Exercise brief:
All of the entries must be duplicated exactly.

Provided entries:
((

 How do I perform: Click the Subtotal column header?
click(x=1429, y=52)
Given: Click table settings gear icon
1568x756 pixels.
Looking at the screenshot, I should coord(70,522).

))

Answer for the task:
 How do I perform: Click the Subtotal column header?
click(x=1429, y=52)
Given: Click table settings gear icon
1568x756 pixels.
Looking at the screenshot, I should coord(70,522).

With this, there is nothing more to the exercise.